As the answer, set down the lines below from the one containing "The image size is (1125, 891)." through the one containing "certificate is proudly", exactly and inclusively, and no others.

DATASET section start

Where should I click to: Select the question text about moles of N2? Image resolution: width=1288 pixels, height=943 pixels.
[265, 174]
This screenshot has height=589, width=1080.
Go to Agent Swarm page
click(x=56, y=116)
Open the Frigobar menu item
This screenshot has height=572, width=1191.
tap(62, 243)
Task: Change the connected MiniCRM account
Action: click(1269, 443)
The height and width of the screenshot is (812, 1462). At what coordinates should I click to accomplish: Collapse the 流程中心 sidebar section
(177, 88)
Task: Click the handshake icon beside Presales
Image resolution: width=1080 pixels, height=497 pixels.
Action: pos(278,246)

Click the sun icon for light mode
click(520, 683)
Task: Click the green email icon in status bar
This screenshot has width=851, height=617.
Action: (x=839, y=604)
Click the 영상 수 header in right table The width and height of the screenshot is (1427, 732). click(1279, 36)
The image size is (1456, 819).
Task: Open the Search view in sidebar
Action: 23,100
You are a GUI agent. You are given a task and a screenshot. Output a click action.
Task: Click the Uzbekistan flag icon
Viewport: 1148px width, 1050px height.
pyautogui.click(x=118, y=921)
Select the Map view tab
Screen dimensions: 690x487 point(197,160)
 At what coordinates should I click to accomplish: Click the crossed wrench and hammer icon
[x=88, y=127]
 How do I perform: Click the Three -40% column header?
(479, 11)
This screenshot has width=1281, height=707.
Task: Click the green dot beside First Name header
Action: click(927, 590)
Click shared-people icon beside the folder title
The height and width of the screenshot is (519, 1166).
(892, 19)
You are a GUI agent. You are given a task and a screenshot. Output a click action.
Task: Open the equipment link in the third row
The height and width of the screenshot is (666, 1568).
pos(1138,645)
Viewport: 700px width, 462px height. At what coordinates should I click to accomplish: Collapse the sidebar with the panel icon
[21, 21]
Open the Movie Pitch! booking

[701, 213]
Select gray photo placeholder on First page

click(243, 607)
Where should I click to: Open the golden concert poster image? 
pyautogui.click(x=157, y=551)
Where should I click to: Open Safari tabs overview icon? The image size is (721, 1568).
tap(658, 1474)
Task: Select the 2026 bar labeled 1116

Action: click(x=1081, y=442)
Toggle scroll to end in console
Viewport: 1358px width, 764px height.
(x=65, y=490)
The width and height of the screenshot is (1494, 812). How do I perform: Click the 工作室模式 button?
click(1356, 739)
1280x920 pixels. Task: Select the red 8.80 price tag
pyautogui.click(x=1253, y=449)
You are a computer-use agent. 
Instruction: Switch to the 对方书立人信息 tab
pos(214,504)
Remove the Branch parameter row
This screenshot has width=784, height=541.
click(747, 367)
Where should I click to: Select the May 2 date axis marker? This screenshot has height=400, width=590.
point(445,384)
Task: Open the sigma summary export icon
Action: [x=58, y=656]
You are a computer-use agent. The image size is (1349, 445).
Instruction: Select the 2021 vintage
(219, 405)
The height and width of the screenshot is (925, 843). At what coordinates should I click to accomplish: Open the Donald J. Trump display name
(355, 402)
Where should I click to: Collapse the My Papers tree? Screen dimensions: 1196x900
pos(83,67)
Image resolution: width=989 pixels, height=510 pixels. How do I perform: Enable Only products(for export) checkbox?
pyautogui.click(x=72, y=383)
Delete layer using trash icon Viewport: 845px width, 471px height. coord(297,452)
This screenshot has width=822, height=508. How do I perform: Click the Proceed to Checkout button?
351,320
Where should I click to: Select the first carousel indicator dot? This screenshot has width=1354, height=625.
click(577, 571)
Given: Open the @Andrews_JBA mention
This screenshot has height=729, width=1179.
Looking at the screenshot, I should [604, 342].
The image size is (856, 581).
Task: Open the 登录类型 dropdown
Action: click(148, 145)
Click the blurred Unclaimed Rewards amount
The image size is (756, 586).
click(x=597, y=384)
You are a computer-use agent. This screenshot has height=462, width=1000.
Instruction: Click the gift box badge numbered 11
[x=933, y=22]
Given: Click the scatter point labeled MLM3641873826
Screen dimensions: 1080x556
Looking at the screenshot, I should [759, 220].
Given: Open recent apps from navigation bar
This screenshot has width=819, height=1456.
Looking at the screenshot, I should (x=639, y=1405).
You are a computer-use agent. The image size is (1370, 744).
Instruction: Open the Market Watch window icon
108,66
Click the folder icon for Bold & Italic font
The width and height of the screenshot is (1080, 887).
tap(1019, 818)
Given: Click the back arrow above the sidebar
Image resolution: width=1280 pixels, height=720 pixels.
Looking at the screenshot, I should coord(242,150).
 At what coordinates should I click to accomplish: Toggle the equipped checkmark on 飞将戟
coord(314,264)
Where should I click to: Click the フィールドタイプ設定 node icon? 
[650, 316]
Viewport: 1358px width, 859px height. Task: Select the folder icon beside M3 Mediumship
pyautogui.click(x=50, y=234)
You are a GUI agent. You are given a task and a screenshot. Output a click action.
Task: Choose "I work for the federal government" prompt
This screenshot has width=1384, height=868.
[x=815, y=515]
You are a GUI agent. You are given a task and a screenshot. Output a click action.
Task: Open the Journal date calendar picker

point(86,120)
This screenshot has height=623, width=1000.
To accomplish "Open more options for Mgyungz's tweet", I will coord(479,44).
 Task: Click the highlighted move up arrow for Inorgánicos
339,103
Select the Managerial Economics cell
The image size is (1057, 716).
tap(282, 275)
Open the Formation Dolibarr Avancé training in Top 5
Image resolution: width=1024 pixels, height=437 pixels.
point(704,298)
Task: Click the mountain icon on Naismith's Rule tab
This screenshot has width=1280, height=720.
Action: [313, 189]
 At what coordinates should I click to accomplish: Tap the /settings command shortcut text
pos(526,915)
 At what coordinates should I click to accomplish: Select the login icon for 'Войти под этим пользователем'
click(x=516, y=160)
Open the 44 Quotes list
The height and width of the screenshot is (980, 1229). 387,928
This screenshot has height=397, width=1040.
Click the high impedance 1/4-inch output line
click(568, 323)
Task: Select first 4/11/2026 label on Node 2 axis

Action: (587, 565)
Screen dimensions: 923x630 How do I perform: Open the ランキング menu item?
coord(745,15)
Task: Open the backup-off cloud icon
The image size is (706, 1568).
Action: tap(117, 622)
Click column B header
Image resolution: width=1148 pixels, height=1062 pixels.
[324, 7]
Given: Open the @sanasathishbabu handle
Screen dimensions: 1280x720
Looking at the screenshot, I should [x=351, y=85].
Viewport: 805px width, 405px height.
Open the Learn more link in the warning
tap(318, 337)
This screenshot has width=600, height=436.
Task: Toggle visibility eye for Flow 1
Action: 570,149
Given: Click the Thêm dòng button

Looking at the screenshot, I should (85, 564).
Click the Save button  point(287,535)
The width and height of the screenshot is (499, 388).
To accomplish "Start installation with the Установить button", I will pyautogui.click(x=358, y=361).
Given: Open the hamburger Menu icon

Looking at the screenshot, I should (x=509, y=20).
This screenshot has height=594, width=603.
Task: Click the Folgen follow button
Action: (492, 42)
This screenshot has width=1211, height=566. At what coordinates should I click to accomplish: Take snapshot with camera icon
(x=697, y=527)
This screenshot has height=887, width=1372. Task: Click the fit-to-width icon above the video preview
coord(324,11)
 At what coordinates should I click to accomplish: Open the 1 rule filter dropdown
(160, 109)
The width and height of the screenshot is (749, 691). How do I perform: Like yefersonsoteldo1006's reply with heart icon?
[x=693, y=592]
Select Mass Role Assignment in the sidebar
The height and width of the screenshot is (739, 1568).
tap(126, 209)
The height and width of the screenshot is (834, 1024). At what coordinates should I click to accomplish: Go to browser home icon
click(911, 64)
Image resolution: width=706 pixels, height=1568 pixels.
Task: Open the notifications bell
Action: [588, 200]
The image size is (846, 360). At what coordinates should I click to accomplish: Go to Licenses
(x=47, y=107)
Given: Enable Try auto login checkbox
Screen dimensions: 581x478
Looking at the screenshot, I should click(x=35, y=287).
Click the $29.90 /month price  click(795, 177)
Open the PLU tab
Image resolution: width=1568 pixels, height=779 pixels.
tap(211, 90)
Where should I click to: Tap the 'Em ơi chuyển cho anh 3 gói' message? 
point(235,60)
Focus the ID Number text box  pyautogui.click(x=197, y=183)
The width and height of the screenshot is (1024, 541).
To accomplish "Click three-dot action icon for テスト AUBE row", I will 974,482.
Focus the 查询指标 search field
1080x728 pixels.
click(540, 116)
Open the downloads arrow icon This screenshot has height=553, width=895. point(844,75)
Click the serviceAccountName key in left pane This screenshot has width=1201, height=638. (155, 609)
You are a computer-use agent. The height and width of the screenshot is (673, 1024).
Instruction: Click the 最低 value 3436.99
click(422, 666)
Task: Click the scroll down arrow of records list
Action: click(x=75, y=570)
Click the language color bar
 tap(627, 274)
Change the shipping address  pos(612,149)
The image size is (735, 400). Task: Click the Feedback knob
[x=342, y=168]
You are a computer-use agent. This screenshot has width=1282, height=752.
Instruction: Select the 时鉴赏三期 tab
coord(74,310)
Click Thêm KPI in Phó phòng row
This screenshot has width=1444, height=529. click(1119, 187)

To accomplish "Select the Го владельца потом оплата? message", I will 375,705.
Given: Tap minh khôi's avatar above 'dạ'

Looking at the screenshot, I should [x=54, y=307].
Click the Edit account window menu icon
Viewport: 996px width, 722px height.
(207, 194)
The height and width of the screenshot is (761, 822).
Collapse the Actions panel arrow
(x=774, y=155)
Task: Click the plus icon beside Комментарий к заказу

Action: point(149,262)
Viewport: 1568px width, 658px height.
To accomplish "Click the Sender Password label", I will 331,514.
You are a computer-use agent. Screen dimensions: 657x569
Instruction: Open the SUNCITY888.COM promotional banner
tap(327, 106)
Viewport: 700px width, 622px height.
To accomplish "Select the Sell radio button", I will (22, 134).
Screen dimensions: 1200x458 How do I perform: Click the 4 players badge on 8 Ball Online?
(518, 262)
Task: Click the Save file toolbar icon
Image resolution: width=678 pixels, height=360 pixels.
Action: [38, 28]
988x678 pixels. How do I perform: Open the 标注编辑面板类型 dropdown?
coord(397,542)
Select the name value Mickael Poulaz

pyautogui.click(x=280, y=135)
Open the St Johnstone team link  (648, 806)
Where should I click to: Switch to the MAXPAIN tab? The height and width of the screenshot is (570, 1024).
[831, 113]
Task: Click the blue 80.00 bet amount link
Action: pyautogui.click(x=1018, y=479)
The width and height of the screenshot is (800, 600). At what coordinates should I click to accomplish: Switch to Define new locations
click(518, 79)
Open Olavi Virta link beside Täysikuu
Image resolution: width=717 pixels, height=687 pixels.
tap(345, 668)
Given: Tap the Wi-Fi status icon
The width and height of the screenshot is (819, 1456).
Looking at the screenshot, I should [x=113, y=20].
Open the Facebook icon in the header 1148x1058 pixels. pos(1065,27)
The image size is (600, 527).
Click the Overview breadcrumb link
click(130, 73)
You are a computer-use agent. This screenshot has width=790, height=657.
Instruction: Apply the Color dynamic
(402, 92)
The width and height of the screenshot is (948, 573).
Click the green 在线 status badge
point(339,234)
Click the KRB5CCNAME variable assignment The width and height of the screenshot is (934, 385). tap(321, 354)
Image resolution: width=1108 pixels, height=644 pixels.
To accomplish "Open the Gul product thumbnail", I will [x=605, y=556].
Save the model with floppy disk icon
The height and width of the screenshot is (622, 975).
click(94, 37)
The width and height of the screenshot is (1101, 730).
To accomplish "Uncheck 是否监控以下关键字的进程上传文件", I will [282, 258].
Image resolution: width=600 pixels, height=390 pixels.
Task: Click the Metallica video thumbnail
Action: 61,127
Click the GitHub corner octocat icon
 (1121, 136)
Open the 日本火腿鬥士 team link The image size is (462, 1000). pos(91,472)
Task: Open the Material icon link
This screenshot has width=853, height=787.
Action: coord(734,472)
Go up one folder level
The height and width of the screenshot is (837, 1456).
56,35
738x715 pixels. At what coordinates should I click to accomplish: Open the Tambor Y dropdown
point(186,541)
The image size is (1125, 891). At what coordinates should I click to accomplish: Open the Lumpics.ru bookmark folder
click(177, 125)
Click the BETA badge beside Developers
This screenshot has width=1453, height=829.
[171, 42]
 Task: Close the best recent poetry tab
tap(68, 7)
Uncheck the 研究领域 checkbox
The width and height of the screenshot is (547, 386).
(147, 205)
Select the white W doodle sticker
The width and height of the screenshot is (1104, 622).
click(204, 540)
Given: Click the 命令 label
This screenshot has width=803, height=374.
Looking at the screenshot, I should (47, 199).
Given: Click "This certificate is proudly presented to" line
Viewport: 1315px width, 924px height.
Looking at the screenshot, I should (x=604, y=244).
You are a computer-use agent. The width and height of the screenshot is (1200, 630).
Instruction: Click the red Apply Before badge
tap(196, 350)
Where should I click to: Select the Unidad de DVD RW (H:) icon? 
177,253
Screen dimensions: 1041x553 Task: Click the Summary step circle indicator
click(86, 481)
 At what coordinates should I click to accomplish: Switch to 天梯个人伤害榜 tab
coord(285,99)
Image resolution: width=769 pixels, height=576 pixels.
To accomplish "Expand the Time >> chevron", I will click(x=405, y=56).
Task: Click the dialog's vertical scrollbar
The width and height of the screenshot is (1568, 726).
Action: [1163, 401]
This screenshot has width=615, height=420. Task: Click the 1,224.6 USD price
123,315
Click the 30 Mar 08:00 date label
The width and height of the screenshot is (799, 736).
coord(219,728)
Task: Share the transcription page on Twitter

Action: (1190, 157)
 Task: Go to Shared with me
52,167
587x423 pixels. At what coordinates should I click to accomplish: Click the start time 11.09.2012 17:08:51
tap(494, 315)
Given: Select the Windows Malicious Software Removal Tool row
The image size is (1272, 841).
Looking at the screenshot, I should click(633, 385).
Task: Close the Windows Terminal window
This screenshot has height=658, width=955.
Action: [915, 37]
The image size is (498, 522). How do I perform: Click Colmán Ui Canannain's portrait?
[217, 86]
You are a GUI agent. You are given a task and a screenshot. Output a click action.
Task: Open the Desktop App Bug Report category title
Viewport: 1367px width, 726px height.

DATASET section end

RESPONSE TO THE TASK:
The image size is (1125, 891). At what coordinates should I click to accomplish: Open the Lumpics.ru bookmark folder
click(177, 125)
Click the BETA badge beside Developers
This screenshot has width=1453, height=829.
[171, 42]
 Task: Close the best recent poetry tab
tap(68, 7)
Uncheck the 研究领域 checkbox
The width and height of the screenshot is (547, 386).
(147, 205)
Select the white W doodle sticker
The width and height of the screenshot is (1104, 622).
click(204, 540)
Given: Click the 命令 label
This screenshot has width=803, height=374.
Looking at the screenshot, I should (47, 199).
Given: Click "This certificate is proudly presented to" line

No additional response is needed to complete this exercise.